Starting point is 00:32:44 So it didn't do a very good job of going past. maybe page five or six because I knew, right, I'm kind of doing these needle in the haystack test. It's like, oh, I know this company reached out two months ago. I forgot to get back to them. My bad. So I was kind of seeing if Claude could pick up on it. And it didn't do a good job. So, you know, you might be wondering, okay, well, couldn't you just go and search, you know, your email and type in the word partnership or sponsorship or advertisement?

Starting point is 00:33:08 Yes. Right. But that's the whole point of large language models is kind of this natural language processing, right? because people might not always use those same keywords, right?
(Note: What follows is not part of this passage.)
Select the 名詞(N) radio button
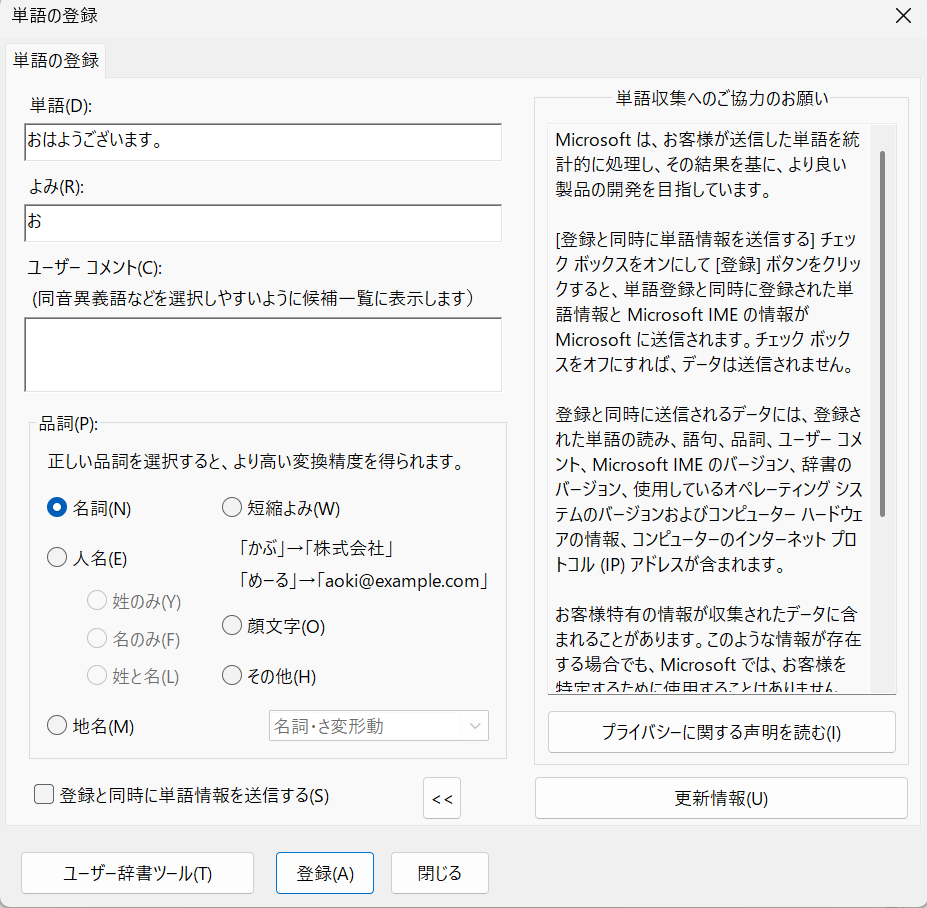927x908 pixels. click(57, 508)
They might use a different set of words. So that's the whole point of having a large language model that can connect to your live data. But at least my early testing of this, not super impressed live stream audience. If anyone else did this, let me know if you found better results than I did.
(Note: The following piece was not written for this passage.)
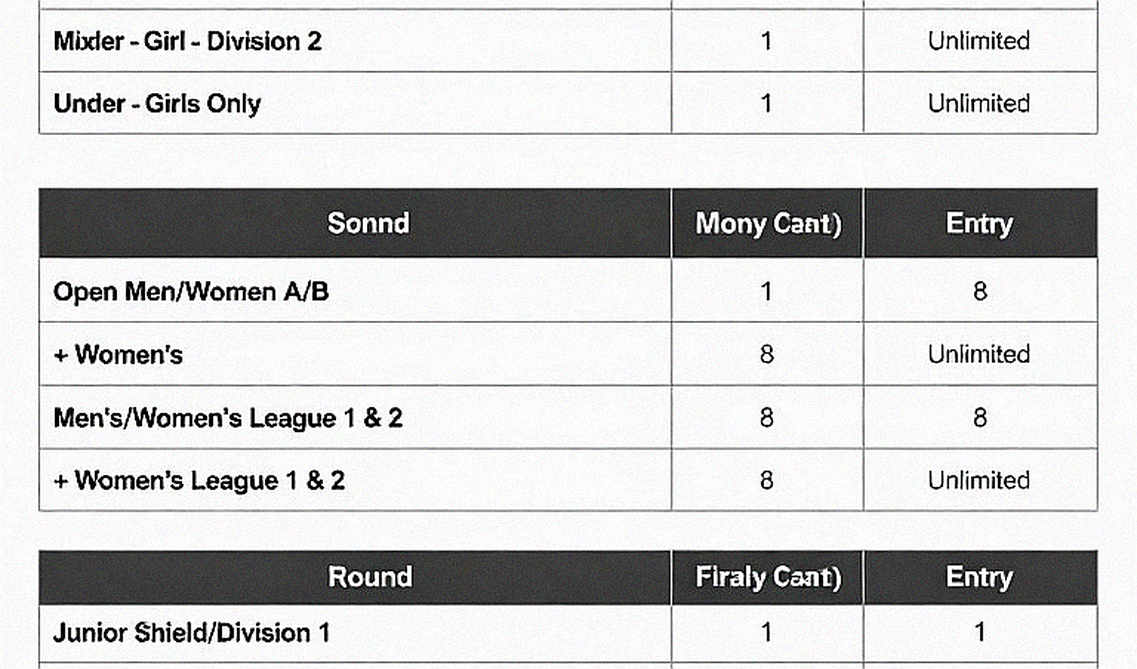
Task: Click the Sonnd column header
Action: coord(368,223)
Starting point is 00:33:43 Adobe just introduced an entirely new way to create, bringing the power and precision of its creative suite into one conversation. experience. Meet Firefly AI Assistant, now live in the Adobe Firefly app, the all-in-one creative AI studio. Powered by Adobe's creative agent, Firefly AI assistant lets you start with your vision, just describe what you want, and shape the outcome as it takes form with the assistant. The assistant orchestrates multi-step workflows drawing on 60 plus pro-grade tools across Adobe Creative Cloud apps, including Photoshop, Illustrator, Premier, Lightroom Express, and more to help bring your ideas to life. You can also get started with creative skills, a growing library of pre-built workflows for

Starting point is 00:34:27 common creative tasks, like batch editing photos, creating mood boards, portrait retouching, and creating social variations. Every step the assistant takes is visible so you can refine, redirect, or take over at any time. You stay in the driver's seat as the creative director. Adobe Firefly AI assistant now in public beta. See it today at Firefly. dot adobe.com.
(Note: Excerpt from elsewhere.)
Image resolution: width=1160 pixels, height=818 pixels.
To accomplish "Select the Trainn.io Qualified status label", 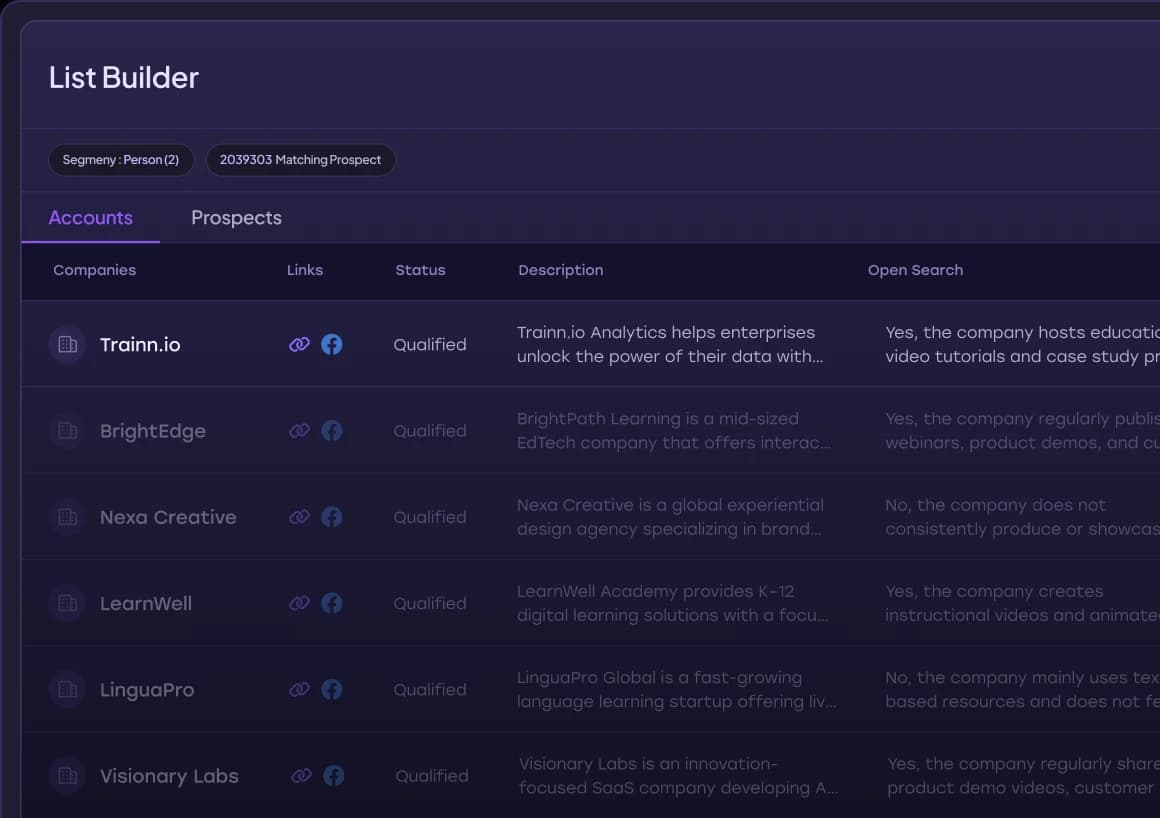I will pos(429,344).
Starting point is 00:34:56 All right. Speaking of the big AI companies trying to compete in a new space, open AI is quietly testing a social media platform that could reshape how AI in online communities interact, according to reports. So OpenAI's reported new social media network mimics X or formally Twitter. and centers on chat GPT's new and extremely viral image generation feature. So CEO Sam Altman has reportedly been gathering private feedback on the social media project hinting at serious interest in actually launching it. So this move follows Twitter or X's successful integration of GROC AI, which competitors reportedly envy for few.

Starting point is 00:35:54 VIRAL posts. Mata as well has tried adding AI features to Facebook and Instagram, but faced scrutiny and mixed results. So yeah, the big social media companies have already been tinkering on how they can better integrate AI into their offering. So here we have the reverse approach, the most popular AI company in the world when it comes to users when it comes to monthly active users thinking about taking the reverse approach by saying, ah, we have all the AI users.

Starting point is 00:36:30 Maybe we should start rolling out a social media network. Uh, well, actually, your audience, what do you think about this? I have my thoughts. Uh, but right now it is unclear if the new platform would either be a part of chat GBT or a standalone app. And there's obviously no official word on if this will become an actual product or not. if it'll even even get launched. But for businesses and creators, this could mean new tools for audience engagement,

Starting point is 00:37:00 but also challenges around data use and content authenticity. Here's what it comes down to. Data, right? Data. So that's a huge, one of the biggest, I guess, I wouldn't call it features. One of the biggest advantages that companies like XAI, with their GROC and the X slash Twitter social media network, as well as Meta Lama with their integration to Facebook, Instagram, WhatsApp, etc.

Starting point is 00:37:37 Is they can train their model on all of that data, right? Which can be a good or a bad thing, right? Personally, if I'm a business, right, I would not want to touch XAI and GROC because, you know, from reports what we've heard, a large. percentage of its training data is just ex post. So I think there's good side of this and a potential bad side of this. But what Open AI wants is they want more training data, right? They obviously want users more engaged, right? Because the more engaged they are obviously the more ways that they can monetize this in the long run, aside from just a, you know, $20 or $200 a month subscription to their

Starting point is 00:38:23 more premium services. So Joe says AI plus social media, not a good idea. All right. So yeah, some people are not fans. Sandra says, how do you control misinformation? That's a big one, right? Yeah, because like I said, with X, AI, and Grock, you know, I can say this. Studies have shown that X, the X platform is by far.

Starting point is 00:38:52 the platform in the U.S., the social media platform with the most misinformation and disinformation. So yeah, you hope these companies that are, you know, using this live, real-time data for their AI models can decipher between the real information and the misinformation disinformation. But the reality is, it's probably hard to keep up and it's hard and difficult to do that. So I don't know. So I don't know. I'm not a big social media person. I'm not obviously this this live stream goes out to LinkedIn. You know, I'll look at Twitter for AI news, but you know, everything else. I'm not, you know, following people on social media.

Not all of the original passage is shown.